REQUEST 1: Summarize the biographical text on Minnie Lucinda Fisher in two sentences.
REQUEST 2: Carry the biographical text on Minnie Lucinda Fisher forward from its final sentence.

--- start DOCUMENT TEXT ---

American civic worker and community activist

Minnie Lucinda Fisher (1896-1990) was a civic worker and community activist. She was a native-born citizen of the town of Mound Bayou, Mississippi, an all-Black town founded by Isaiah Montgomery in 1887.

==Biography==
Minnie Fisher was born in 1896 to parents Warren and Mary Elizabeth Fisher of Vicksburg, Mississippi, who were among first group of settlers in Mound Bayou. Fisher went to Tougaloo College.

--- end DOCUMENT TEXT ---
--- start RECORD LIST ---

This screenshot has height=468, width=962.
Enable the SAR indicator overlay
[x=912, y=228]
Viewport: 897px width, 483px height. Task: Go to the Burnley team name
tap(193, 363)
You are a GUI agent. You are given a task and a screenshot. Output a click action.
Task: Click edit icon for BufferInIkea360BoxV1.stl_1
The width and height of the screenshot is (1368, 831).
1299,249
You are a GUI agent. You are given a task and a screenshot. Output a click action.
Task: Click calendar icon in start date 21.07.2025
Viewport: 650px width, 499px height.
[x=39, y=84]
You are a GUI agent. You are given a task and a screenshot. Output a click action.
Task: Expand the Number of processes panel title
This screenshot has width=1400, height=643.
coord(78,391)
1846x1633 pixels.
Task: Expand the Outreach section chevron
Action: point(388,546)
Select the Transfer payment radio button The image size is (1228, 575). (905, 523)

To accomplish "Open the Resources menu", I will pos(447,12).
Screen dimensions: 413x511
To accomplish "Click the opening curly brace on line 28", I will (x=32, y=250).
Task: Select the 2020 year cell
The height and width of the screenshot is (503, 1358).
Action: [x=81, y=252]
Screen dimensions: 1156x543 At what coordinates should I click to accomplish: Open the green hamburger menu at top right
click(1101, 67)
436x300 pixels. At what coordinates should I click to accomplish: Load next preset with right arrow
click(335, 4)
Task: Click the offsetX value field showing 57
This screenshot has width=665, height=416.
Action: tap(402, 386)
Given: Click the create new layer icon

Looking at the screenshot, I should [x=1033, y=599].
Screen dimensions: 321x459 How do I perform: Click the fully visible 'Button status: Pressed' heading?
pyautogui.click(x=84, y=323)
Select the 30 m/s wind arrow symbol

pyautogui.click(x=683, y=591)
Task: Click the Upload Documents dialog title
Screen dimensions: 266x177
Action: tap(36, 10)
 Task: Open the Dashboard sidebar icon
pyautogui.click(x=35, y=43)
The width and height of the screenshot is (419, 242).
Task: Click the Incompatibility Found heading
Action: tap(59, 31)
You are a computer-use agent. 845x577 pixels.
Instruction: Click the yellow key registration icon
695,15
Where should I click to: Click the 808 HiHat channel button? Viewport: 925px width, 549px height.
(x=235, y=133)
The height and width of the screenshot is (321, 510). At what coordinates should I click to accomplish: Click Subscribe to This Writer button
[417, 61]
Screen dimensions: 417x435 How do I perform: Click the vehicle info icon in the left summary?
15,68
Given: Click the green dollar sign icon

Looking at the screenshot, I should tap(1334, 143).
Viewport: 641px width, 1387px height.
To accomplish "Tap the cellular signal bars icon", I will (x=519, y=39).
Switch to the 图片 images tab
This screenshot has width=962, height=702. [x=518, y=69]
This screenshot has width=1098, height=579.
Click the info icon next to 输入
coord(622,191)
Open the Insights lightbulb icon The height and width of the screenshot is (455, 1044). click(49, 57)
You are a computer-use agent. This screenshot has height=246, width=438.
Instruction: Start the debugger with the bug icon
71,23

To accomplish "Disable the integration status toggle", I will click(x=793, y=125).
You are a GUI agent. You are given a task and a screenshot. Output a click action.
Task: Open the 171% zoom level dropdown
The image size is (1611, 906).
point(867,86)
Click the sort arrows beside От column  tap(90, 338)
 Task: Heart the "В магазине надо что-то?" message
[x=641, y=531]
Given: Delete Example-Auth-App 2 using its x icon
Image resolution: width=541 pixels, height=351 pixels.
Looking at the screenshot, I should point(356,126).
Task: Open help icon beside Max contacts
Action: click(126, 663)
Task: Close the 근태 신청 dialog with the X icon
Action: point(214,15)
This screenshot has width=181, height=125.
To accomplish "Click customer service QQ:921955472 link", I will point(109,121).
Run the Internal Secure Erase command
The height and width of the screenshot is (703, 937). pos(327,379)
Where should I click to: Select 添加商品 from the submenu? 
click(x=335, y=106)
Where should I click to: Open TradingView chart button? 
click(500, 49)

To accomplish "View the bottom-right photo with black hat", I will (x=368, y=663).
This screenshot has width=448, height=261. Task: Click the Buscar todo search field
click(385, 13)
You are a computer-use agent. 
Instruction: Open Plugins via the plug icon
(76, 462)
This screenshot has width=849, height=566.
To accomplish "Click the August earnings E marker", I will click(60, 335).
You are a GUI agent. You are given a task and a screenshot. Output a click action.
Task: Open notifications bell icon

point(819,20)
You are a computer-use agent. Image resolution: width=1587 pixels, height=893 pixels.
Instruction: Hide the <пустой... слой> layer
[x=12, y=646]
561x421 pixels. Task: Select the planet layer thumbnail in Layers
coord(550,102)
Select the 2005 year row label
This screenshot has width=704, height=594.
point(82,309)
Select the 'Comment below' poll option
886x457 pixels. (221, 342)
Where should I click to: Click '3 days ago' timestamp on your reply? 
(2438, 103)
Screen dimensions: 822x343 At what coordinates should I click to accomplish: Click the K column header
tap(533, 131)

--- end RECORD LIST ---

ANSWER 1: Minnie Lucinda Fisher (1896-1990) was a civic worker and community activist born in Mound Bayou, Mississippi, an all-Black town founded by Isaiah Montgomery in 1887. Her parents, Warren and Mary Elizabeth Fisher of Vicksburg, Mississippi, were among the first group of settlers in Mound Bayou, and she went to Tougaloo College.

ANSWER 2:
In Mound Bayou, Fisher has worked as the city librarian, the town clerk, a tax collector, and was on the election commission for the city. As city librarian, she put a focus on acquiring Black books. In a New York Times article, she said, "We have put in quite a number of black books in the last year or two. Our people are reading more black books now and the schools had to put in a whole department. . . .". She was a member of the Mound Bayou Civic Improvement Society. She briefly served as the editor of the Mound Bayou News. She was a life-long member of the International Order of Twelve Knights and Daughters of Tabor, an African American fraternal organization.

As an election commissioner, Fisher was involved in the appellate case of Fisher v. Crowe.

On April 21, 1979, Mound Bayou celebrated Fisher with Minnie Fisher Day.